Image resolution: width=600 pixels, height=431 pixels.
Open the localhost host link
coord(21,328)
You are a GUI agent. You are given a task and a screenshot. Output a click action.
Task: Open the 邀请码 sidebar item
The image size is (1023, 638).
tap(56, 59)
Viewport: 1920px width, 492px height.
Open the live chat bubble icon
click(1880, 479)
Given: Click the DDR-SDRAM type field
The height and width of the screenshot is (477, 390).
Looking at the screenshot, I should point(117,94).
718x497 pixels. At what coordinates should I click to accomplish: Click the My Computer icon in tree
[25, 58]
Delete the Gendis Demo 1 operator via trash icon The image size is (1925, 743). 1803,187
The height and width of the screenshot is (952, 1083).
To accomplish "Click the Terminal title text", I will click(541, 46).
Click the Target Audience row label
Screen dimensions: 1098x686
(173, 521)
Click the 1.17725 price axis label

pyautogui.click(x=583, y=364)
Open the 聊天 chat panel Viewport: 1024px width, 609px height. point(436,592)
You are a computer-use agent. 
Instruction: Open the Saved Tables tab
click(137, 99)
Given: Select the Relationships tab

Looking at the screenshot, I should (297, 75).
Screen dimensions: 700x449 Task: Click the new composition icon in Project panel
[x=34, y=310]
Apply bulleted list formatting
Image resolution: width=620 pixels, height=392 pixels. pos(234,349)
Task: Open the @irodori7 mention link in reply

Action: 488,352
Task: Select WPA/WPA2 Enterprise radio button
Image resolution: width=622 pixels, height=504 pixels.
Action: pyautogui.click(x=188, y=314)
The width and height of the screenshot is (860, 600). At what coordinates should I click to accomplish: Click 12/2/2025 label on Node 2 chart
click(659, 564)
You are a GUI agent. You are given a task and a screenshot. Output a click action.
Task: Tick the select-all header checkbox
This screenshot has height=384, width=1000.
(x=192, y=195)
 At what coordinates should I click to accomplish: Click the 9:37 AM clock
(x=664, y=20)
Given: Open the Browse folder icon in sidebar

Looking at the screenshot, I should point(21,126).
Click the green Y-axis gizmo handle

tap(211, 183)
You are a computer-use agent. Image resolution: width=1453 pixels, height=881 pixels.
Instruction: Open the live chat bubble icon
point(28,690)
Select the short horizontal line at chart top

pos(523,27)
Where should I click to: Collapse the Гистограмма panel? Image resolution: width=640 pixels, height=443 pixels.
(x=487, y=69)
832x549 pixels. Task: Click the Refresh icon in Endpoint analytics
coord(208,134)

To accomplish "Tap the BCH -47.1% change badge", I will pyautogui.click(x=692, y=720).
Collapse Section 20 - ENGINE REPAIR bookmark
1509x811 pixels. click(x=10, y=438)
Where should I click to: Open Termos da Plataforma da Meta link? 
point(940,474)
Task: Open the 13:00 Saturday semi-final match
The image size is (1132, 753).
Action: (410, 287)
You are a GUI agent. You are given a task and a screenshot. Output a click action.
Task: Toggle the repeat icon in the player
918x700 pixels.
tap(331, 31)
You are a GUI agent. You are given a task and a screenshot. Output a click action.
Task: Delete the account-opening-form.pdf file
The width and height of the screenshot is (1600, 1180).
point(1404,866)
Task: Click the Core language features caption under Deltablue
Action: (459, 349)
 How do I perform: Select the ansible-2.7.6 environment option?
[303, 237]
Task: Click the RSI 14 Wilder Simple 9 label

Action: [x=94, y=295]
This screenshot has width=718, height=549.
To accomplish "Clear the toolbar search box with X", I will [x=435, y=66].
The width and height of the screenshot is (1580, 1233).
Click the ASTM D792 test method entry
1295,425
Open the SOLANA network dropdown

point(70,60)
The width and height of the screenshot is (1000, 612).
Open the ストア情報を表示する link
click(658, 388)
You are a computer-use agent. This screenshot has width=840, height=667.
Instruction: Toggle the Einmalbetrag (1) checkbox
——
What you output must be the lines from the opening of the material above up to and including the line with "Viewport: 1920px width, 492px height.", reproduced exactly.

## Answer for the task
Image resolution: width=600 pixels, height=431 pixels.
Open the localhost host link
coord(21,328)
You are a GUI agent. You are given a task and a screenshot. Output a click action.
Task: Open the 邀请码 sidebar item
The image size is (1023, 638).
tap(56, 59)
Viewport: 1920px width, 492px height.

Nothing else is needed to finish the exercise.